What is needed
Write each line exactly as it stands, from the line containing "Given: Click 点击以更新层次结构 for 销售经理（华中）" through the end of the data.

** Available data follows **

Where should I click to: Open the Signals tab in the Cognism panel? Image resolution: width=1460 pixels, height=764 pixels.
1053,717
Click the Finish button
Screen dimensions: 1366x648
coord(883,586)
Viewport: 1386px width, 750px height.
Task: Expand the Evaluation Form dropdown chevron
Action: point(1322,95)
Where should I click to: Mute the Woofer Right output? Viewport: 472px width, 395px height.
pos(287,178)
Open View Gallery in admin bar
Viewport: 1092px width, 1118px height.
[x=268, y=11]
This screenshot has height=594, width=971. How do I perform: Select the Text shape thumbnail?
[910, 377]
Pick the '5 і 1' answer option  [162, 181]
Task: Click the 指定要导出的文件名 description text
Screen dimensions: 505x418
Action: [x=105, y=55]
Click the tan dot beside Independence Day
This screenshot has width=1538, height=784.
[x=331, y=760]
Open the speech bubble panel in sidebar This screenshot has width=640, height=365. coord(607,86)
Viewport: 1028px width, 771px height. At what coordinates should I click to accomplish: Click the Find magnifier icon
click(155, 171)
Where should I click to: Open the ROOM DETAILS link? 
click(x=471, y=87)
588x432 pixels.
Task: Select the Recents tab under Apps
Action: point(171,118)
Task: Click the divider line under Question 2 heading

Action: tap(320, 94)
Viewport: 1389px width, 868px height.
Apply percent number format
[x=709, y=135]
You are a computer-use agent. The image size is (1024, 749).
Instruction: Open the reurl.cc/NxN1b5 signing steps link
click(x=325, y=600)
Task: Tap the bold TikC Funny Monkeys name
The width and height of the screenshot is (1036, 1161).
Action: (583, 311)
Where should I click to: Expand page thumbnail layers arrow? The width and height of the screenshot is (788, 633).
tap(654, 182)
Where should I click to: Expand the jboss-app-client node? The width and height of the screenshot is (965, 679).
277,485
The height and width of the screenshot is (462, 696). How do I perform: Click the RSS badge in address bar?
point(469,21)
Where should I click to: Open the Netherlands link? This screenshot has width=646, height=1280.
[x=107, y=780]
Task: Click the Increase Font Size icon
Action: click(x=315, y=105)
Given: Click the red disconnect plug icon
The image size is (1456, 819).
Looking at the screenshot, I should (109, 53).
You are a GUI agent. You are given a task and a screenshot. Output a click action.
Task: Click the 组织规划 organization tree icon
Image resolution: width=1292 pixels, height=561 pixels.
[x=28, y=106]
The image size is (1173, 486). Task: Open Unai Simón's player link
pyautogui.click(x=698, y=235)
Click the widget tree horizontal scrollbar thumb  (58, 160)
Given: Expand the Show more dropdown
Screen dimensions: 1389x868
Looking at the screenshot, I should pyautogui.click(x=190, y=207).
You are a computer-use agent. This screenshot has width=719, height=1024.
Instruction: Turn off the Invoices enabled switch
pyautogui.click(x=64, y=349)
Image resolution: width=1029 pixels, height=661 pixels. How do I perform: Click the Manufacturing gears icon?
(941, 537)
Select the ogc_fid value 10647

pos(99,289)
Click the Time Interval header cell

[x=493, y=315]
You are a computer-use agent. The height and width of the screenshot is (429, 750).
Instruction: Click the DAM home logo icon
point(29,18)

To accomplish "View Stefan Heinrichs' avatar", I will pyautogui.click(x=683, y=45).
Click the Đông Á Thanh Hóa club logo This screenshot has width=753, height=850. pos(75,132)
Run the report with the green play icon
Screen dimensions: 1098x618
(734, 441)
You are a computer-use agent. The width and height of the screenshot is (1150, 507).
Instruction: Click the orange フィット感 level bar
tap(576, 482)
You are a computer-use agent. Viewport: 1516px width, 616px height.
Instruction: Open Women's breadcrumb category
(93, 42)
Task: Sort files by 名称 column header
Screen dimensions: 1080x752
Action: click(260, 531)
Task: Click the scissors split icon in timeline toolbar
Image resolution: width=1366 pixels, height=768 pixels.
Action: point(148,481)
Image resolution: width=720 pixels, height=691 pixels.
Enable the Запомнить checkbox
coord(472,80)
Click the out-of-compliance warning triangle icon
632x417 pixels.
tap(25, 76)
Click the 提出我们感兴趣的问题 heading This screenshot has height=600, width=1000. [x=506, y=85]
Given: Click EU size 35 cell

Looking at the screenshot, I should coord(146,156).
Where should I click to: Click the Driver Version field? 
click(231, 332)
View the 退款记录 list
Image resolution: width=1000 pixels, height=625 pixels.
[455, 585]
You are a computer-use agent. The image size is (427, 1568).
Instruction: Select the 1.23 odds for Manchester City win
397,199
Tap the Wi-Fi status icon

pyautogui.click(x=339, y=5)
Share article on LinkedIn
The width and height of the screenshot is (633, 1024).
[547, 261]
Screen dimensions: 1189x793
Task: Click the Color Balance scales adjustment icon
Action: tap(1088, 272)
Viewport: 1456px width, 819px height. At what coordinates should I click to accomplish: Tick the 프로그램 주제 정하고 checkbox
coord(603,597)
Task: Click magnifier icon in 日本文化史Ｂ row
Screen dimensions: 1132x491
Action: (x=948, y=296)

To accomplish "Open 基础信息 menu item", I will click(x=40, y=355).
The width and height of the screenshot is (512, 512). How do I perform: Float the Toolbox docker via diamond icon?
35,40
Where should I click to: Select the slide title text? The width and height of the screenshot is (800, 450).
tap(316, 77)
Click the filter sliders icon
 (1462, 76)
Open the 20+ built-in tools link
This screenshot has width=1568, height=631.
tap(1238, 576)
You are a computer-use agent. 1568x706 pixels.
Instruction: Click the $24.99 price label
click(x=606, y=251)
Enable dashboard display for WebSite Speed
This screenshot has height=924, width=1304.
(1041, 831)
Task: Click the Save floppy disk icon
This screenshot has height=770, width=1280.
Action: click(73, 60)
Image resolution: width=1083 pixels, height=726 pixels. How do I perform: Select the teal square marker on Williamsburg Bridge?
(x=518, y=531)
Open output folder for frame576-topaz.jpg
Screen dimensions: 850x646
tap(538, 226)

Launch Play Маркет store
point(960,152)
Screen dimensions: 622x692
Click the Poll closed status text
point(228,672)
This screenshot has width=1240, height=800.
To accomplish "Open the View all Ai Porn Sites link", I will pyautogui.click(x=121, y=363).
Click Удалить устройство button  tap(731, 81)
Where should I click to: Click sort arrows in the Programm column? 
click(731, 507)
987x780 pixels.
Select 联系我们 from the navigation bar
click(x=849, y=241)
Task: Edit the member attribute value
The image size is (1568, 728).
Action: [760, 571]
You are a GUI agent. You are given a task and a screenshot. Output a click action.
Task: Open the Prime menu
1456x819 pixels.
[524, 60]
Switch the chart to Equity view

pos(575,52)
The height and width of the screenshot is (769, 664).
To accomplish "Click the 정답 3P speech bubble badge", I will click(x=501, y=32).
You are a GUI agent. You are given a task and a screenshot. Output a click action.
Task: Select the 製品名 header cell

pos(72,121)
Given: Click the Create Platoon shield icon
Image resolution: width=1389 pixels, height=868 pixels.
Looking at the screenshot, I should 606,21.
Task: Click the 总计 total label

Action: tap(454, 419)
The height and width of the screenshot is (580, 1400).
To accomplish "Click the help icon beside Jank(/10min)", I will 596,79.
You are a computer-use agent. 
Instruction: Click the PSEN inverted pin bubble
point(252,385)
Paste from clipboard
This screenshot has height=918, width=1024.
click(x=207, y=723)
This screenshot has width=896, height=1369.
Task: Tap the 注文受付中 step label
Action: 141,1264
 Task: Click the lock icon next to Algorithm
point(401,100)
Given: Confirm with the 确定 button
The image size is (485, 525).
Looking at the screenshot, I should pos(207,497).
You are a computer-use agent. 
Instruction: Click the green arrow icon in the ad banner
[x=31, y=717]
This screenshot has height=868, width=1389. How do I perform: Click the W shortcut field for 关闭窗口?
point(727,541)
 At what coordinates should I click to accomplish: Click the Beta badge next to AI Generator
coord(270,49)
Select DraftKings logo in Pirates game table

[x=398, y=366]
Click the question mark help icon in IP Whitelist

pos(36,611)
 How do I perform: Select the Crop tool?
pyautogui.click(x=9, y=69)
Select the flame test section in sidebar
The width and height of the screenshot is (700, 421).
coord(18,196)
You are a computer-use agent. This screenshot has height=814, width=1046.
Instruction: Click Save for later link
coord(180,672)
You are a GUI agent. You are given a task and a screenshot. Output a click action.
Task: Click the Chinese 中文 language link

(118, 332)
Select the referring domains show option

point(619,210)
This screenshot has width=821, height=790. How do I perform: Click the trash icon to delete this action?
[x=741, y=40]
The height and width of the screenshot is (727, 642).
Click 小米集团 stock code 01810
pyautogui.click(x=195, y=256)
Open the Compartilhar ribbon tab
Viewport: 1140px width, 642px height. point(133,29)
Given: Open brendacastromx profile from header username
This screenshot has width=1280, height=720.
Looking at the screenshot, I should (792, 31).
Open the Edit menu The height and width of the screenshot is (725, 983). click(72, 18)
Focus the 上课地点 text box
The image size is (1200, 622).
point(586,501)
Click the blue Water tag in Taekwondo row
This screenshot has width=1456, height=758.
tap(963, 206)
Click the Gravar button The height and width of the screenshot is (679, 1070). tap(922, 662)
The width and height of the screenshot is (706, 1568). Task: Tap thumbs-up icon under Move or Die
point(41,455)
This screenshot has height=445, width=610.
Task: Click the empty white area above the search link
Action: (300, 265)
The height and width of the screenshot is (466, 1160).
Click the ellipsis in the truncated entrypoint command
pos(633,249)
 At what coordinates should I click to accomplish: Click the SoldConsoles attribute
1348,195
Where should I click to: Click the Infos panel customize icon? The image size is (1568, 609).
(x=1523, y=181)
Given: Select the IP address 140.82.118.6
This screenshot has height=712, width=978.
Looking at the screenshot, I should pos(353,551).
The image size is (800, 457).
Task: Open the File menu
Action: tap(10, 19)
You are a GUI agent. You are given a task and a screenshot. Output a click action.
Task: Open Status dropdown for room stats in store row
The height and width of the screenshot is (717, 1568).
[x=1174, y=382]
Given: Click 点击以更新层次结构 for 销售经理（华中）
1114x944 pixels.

** End of Available data **

Output of the exercise
Given: Click 点击以更新层次结构 for 销售经理（华中）
1114x944 pixels.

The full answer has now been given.